Can you set out, as a numbered list with no blank lines, the lines from the one containing "Click the ETERNAL crystal wallet icon" through the one containing "Action: click(1451, 961)", both included, leaving the pictures out?

* Recorded data:

↓↓↓

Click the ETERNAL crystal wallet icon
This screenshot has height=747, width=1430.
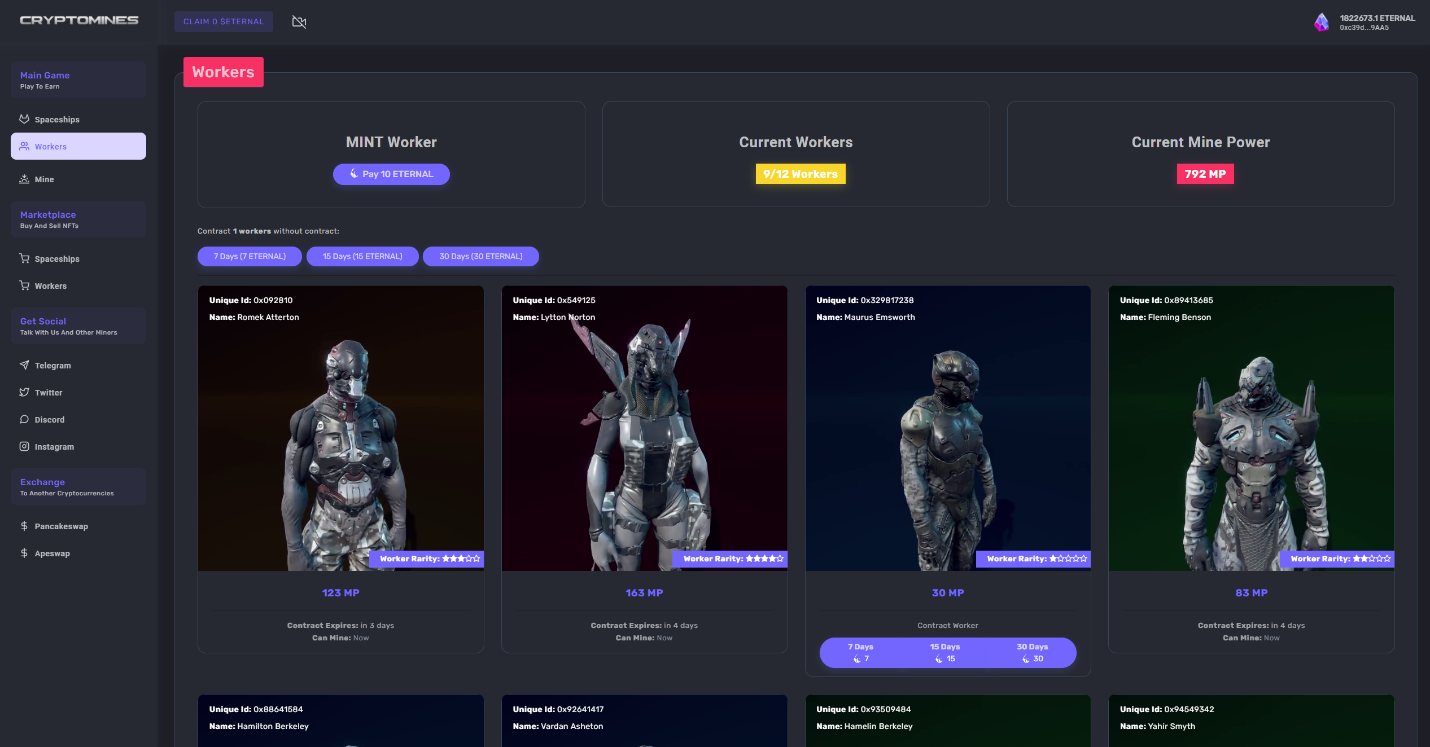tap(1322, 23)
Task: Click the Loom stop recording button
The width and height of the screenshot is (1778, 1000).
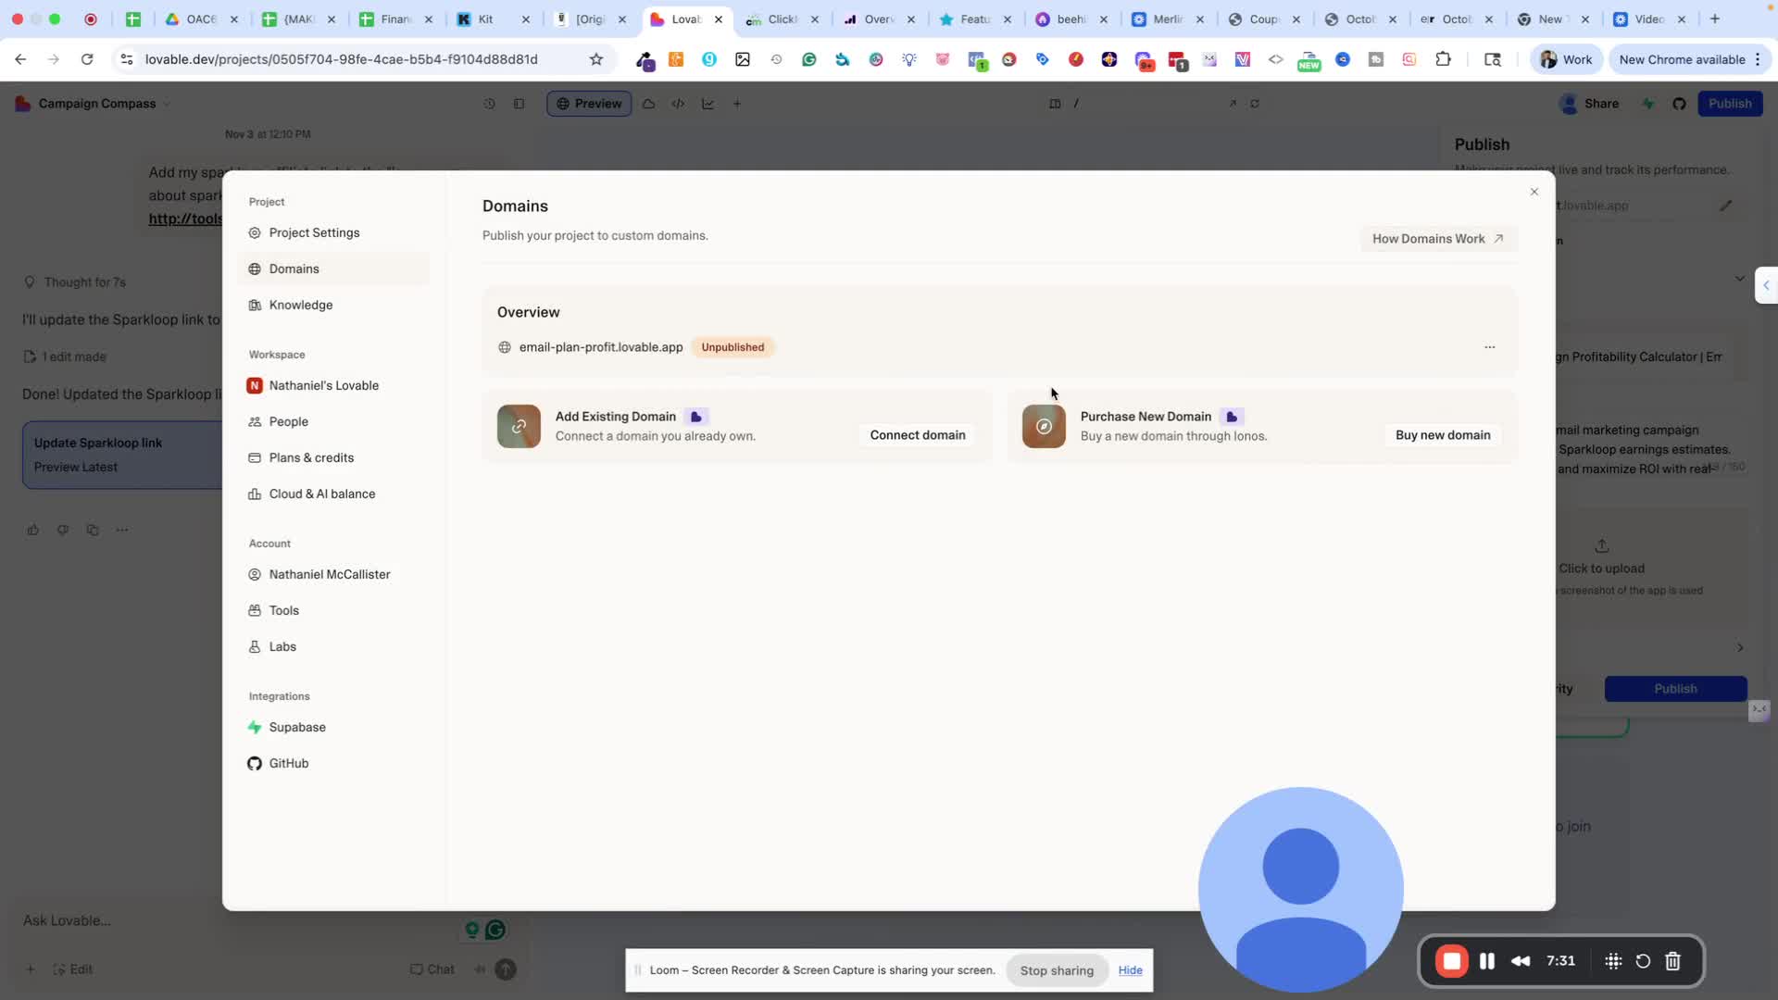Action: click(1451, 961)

↑↑↑
↓↓↓

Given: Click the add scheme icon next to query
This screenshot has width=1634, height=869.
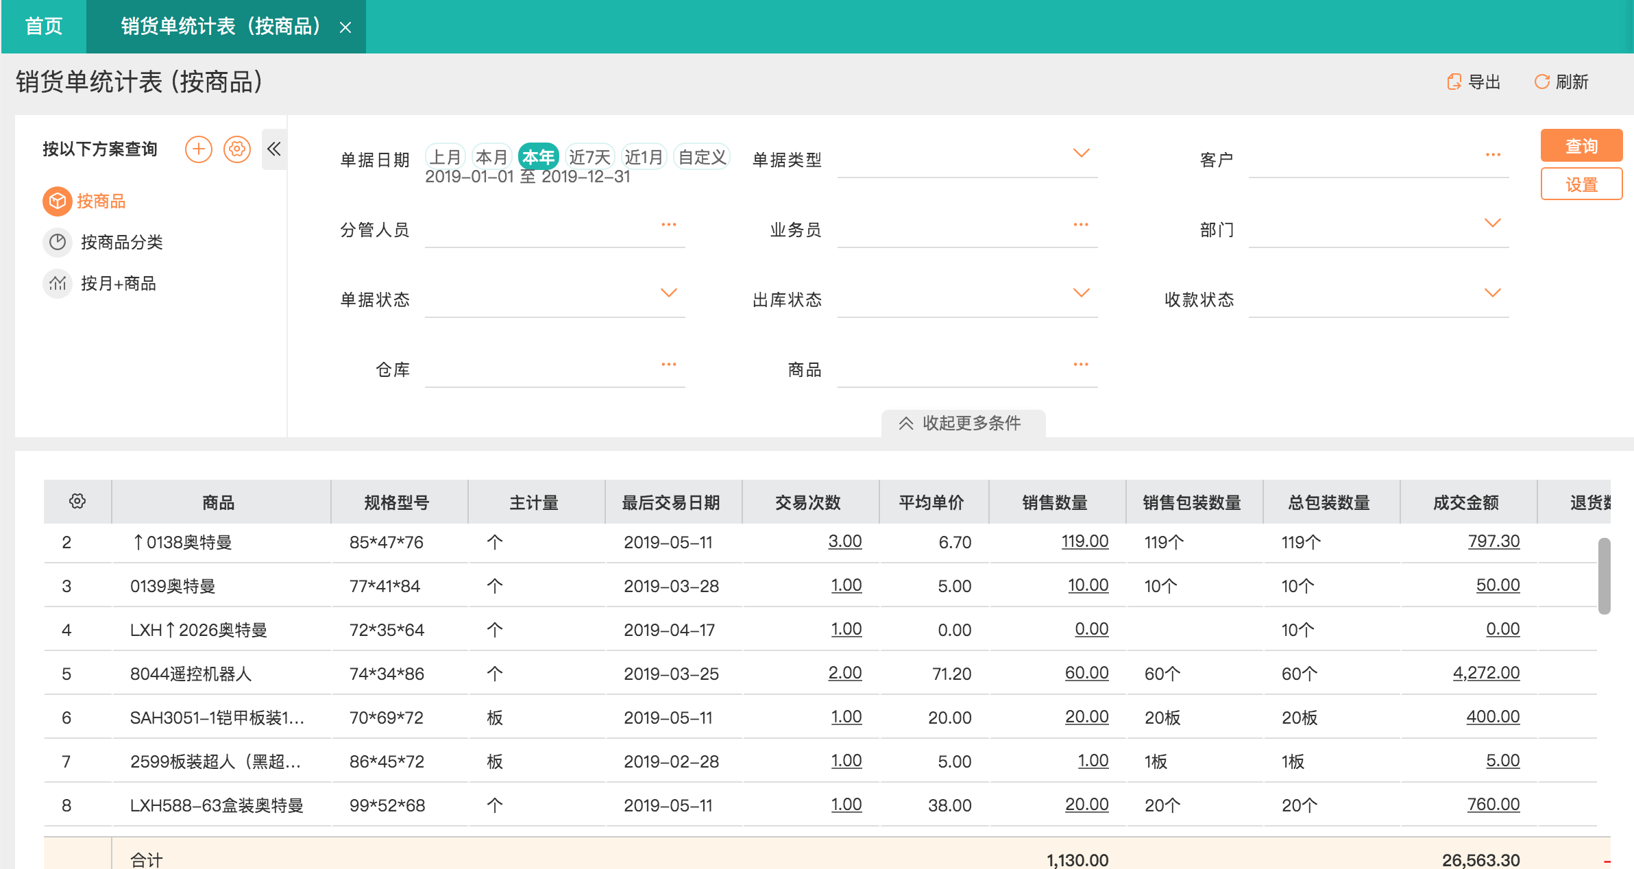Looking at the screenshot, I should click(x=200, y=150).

↑↑↑

* Task result:
1. Click the ETERNAL crystal wallet icon
2. This screenshot has height=747, width=1430.
3. tap(1322, 23)
4. Task: Click the Loom stop recording button
5. The width and height of the screenshot is (1778, 1000).
6. Action: click(1451, 961)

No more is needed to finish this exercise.